# Functional characters of non-coding RNAs in alcoholic liver injury

> **NIH VA I01** · RLR VA MEDICAL CENTER · 2021 · —

## Abstract

Alcoholic liver disease (ALD) is one of the most common forms of chronic liver injury in the United States.
Chronic ethanol consumption results in toxic metabolites in the liver and increases endothelial senescence
and dysfunction leading to inflammation and liver damage. Aging is linked with the severity and poor
prognosis of various liver diseases including alcoholic liver diseases and is associated gradual alteration of
structure and function in liver tissues and cells including liver sinusoidal endothelial cells. Endothelial
dysfunction is an early pathophysiological hallmark in the development of liver disease. Senescence, the
cellular equivalent of aging, was proposed to be involved in endothelial dysfunction. Indeed, enhanced
cellular senescence was associated with a poor outcome in alcohol-related fatty liver disease, while
increased hepatic senescence mediators such as p21 and TNF-α that were related to liver/endothelial
dysfunction in ALD cirrhosis. Increasing evidence supports that non-coding RNAs (ncRNAs) play a central
role in various cellular pathways by regulating gene expression. Indeed, there is a strong link between
ethanol metabolism and endotoxin/lipopolysaccharide (LPS) induced cellular senescence and endothelial
dysfunction in ALDs. Hepatic sinusoids, connected directly to the portal circulation, serve as the first barrier
against these inflammatory and noxious stimuli. We have novel preliminary data showing that selective
ncRNA/microRNA genes are aberrantly expressed in liver specimens from ALD animals and are regulated
and involved in ethanol metabolism. In particular, we have found: (a) intra-gastric ethanol feeding
significantly increased the expression of cellular senescence initiators EGR1, PAI-1 and Id1 and silenced
p53 effectors E2F1 and IGFBP3; (b) ethanol enhanced microRNA-34a and p53 expressions and altered
their target genes such as SIRT1, PPARα and HNF4α, which leads to senescence phenotypes in liver
sinusoidal endothelial cells (LSECs); (c) Inhibition of miR-34a/p53/TLR4 by anti-miR-34a/p53 Morpholino
and CRISPR/cas9 approaches has successfully recovered alcoholic liver injury in ethanol treated mice in
vivo.

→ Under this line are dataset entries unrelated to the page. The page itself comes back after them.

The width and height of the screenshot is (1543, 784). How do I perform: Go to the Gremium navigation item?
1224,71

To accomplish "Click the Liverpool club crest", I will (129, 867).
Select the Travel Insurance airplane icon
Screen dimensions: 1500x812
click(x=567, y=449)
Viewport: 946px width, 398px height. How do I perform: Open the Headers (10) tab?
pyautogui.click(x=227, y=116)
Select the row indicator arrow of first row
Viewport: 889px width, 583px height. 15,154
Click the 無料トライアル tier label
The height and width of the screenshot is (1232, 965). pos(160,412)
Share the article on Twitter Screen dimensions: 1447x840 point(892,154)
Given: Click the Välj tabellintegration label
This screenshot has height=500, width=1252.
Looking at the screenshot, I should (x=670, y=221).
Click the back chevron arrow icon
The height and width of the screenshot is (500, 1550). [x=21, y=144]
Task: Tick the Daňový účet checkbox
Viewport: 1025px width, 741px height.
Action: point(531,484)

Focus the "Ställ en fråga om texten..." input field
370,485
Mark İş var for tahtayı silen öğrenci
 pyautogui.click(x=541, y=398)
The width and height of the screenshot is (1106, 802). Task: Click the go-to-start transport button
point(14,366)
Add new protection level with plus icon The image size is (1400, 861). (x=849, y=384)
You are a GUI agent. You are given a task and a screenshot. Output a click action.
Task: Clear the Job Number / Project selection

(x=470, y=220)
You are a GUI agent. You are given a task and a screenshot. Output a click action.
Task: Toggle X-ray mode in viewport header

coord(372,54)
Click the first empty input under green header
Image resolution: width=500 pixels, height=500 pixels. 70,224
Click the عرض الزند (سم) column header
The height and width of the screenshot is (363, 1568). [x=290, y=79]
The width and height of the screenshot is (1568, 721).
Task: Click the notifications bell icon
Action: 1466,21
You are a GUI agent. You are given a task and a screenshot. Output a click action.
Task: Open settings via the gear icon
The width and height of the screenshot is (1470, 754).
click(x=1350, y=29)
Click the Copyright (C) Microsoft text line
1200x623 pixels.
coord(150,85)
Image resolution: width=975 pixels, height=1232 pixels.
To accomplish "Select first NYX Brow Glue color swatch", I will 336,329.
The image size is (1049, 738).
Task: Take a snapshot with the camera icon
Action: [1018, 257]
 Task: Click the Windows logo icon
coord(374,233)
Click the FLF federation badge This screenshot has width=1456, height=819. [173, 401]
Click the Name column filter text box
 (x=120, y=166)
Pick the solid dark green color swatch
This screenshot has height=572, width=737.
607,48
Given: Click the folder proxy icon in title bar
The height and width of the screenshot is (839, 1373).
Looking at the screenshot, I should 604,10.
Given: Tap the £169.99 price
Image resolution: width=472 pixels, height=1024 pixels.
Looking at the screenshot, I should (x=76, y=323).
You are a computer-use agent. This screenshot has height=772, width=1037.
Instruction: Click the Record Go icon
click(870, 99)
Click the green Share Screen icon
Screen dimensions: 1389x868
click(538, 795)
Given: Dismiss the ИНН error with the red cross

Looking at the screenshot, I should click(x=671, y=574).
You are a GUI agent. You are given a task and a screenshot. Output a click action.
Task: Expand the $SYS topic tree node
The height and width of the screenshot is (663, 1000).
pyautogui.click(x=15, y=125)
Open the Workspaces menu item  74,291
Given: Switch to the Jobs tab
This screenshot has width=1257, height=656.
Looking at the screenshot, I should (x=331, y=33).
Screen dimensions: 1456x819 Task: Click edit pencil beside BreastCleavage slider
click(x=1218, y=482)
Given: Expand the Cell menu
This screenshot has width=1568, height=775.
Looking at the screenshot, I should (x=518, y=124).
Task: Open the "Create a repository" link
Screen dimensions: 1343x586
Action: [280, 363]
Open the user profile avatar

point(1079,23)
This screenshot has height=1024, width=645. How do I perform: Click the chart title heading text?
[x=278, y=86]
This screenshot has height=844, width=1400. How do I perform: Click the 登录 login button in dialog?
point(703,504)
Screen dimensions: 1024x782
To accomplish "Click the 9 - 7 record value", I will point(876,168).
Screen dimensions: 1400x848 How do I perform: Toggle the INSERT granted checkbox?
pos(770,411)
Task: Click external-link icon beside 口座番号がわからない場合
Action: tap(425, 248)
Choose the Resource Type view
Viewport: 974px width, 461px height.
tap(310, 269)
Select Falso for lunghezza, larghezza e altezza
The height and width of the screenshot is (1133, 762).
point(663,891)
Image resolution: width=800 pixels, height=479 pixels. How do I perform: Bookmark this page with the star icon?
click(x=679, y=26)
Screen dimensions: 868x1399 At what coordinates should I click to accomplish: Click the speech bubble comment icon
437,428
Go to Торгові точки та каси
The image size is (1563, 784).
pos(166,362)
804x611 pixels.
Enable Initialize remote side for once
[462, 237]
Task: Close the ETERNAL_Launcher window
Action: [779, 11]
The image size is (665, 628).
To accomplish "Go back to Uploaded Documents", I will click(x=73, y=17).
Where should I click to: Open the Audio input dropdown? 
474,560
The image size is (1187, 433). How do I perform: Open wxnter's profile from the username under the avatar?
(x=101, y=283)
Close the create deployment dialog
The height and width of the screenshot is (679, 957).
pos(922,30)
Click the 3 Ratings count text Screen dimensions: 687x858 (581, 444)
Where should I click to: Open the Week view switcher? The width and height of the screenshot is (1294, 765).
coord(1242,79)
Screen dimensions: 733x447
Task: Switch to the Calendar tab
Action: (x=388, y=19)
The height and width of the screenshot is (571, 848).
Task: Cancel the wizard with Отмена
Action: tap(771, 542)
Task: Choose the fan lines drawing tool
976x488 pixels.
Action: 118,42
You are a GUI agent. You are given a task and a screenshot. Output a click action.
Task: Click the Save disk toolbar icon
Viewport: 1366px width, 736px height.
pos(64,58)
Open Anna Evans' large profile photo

Although the combined evidence supports a link between ncRNAs and alcoholic liver disease, there
is a critical need to determine the underlying mechanism whereby ethanol-dependent miRNAs promote
alcoholic liver injury. Our long-term goal is to determine underlying mechanisms contributing to alcohol-
induced liver disease so that new mechanism-based, clinically effective prevention or treatment strategies
can be developed. The objective for this proposal is to determine how ethanol- dependent ncRNAs mediate
endothelial dysfunction and senescence in the progression of alcoholic liver diseases. Our central
hypothesis is that ethanol-dependent miRNAs contribute to alcoholic liver injury through regulation of
cellular senescence and dysfunction in endothelial cells. This hypothesis was formulated based upon the...

## Key facts

- **NIH application ID:** 10044417
- **Project number:** 5I01BX001724-10
- **Recipient organization:** RLR VA MEDICAL CENTER
- **Principal Investigator:** FANYIN MENG
- **Activity code:** I01 (R01, R21, SBIR, etc.)
- **Funding institute:** VA
- **Fiscal year:** 2021
- **Award amount:** —
- **Award type:** 5
- **Project period:** 2012-07-01 → 2023-09-30

## Primary source

NIH RePORTER: https://reporter.nih.gov/project-details/10044417

## Citation

> US National Institutes of Health, RePORTER application 10044417, Functional characters of non-coding RNAs in alcoholic liver injury (5I01BX001724-10). Retrieved via AI Analytics 2026-05-24 from https://api.ai-analytics.org/grant/nih/10044417. Licensed CC0.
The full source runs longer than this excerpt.